Besides the `botor` pre-initialized default Boto3 session, the package also provides some further R helper functions for the most common AWS actions, like interacting with S3 or KMS. Note, that the list of these functions is pretty limited for now, but you can always fall back to the raw Boto3 functions if needed. PRs on new helper functions are appreciated :)

Examples:

1. Listing all S3 buckets takes some time as it will first initialize the S3 Boto3 client in the background:

```r
system.time(s3_list_buckets())[['elapsed']]
#> [1] 1.426
```

2. But the second query is much faster as reusing the same `s3` Boto3 resource:

```r
system.time(s3_list_buckets())[['elapsed']]
#> [1] 0.323
```

3. Unfortunately, sharing the same Boto3 resource between (forked) processes is not ideal, so `botor` will take care of that by spawning new resources in the forked threads:

```r
library(parallel)
simplify2array(mclapply(1:4, function(i) system.time(s3_list_buckets())[['elapsed']], mc.cores = 2))
#> [1] 1.359 1.356 0.406 0.397
```

4. Want to speed it up more?

```r
library(memoise)
s3_list_buckets <- memoise(s3_list_buckets)
simplify2array(mclapply(1:4, function(i) system.time(s3_list_buckets())[['elapsed']], mc.cores = 2))
#> [1] 1.330 1.332 0.000 0.000
```

The currently supported resources and features via helper functions: https://daroczig.github.io/botor/reference/index.html

## Error handling

The convenient helper functions try to suppress the boring Python traceback and provide you only the most relevant information on the error.
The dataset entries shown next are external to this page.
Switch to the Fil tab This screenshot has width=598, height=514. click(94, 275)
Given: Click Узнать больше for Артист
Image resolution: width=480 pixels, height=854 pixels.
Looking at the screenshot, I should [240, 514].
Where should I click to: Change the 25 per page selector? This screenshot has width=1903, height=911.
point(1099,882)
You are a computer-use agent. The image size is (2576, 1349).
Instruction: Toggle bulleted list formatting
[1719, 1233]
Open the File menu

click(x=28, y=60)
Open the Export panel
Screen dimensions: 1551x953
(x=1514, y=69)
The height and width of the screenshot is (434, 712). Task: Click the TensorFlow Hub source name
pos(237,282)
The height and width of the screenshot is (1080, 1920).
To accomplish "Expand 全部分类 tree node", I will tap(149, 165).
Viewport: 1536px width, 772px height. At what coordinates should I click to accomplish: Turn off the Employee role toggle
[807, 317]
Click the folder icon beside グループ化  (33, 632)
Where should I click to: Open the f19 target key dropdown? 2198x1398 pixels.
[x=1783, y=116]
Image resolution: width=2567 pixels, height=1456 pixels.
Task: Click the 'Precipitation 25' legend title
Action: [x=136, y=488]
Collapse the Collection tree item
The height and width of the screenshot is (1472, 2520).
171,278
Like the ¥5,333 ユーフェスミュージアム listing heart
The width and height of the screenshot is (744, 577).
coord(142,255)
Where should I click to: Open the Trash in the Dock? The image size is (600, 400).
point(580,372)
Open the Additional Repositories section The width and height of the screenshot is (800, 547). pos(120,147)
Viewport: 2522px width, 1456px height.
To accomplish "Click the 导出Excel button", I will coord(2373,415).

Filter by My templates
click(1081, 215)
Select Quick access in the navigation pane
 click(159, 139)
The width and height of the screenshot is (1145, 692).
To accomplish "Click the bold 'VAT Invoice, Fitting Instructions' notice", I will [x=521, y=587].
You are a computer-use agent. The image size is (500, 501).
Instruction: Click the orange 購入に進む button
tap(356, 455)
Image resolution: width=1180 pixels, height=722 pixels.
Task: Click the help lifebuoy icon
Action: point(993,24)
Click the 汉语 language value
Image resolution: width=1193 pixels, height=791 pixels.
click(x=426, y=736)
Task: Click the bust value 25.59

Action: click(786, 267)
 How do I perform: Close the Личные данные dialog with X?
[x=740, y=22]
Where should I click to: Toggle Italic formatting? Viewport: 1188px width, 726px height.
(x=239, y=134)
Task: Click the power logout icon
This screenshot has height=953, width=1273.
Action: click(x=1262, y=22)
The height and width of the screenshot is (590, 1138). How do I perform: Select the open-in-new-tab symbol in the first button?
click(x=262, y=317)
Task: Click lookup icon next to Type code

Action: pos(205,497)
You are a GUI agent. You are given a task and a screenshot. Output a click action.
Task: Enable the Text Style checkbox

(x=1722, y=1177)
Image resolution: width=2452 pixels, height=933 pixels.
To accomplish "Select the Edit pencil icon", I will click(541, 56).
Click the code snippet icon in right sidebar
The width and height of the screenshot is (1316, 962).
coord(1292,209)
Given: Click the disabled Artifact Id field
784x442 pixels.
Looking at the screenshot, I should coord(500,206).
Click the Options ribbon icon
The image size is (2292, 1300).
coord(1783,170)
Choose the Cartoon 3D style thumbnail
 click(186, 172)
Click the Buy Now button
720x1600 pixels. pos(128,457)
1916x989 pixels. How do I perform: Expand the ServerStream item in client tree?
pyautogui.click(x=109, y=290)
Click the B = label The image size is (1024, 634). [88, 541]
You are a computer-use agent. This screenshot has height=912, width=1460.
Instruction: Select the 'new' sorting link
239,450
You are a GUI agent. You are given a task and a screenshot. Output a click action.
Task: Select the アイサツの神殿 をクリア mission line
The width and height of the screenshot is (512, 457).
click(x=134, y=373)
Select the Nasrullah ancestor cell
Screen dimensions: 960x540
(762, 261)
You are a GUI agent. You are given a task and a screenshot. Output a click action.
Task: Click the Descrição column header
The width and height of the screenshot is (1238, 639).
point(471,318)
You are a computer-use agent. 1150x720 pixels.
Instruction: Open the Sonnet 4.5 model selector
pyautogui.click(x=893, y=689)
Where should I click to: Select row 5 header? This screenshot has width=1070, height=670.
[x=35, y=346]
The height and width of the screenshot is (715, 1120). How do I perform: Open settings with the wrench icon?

If you want to see the full tracelog and more details after an error, call `reticulate::py_last_error()`. When working with the raw `boto3` wrapper, you may find `botor:::trypy` useful as well.

```r
s3_download_file('s3://bottttor/example-data/mtcars.csv', tempfile())
#> Error in s3_download_file("s3://bottttor/example-data/mtcars.csv", tempfile()) :
#> Python `ClientError`: An error occurred (404) when calling the HeadObject operation: Not Found

s3_read('s3://botor/example-data/mtcars2.csv', read.csv)
#> Error in s3_download(object, t) :
#> Python `ClientError`: An error occurred (403) when calling the HeadObject operation: Forbidden

botor(region_name = 'us-west-2')
s3_read('s3://botor/example-data/mtcars.csv', read.csv)
#> mpg cyl disp hp drat wt qsec vs am gear carb
#> 1 21.0 6 160.0 110 3.90 2.620 16.46 0 1 4 4
#> 2 21.0 6 160.0 110 3.90 2.875 17.02 0 1 4 4
#> ...
```

## Logging

`botor` uses the [`logger`](https://daroczig.github.io/logger/) package to write log messages to the console by default with the following log level standards:

* `TRACE` start of an AWS query (eg just about to start listing all S3 buckets in an AWS account)
* `DEBUG` summary on the result of an AWS query (eg number of S3 buckets found in an AWS account)
* `INFO` currently not used
* `WARN` currently not used
* `ERROR` something bad happened and logging extra context besides what's being returned in the error message
* `FATAL` currently not used

The default log level threshold set to `DEBUG`. If you want to update that, use the package name for the `namespace` argument of `log_threshold` from the `logger` package, eg to enable all log messages:

```r
library(logger)
log_threshold(TRACE, namespace = 'botor')

s3_download_file('s3://botor/example-data/mtcars.csv', tempfile())
#> TRACE [2019-01-11 14:48:07] Downloading s3://botor/example-data/mtcars.csv to '/tmp/RtmpCPNrOk/file6fac556567d4' ...
#> DEBUG [2019-01-11 14:48:09] Downloaded 1303 bytes from s3://botor/example-data/mtcars.csv and saved at '/tmp/RtmpCPNrOk/file6fac556567d4'
```

Or update to not fire the less important messages than warnings:

```r
library(logger)
log_threshold(WARN, namespace = 'botor')
```

You can use the same approach to set custom (or more than one) log appenders, eg writing the log messages to files, a database etc -- check the `logger` docs for more details.

## Why the name?

`botor` means "goofy" in Hungarian. This is how I feel when looking back to all the dev hours spent on integrating the AWS Java SDK in R -- this includes `AWR.KMS`, where I ended up debugging and fixing many issues in forked processes, but `AWR.Kinesis` still rocks :)

The name also reminds you that it's not exactly `boto3`, as eg you have to use `$` instead of `.` to access methods.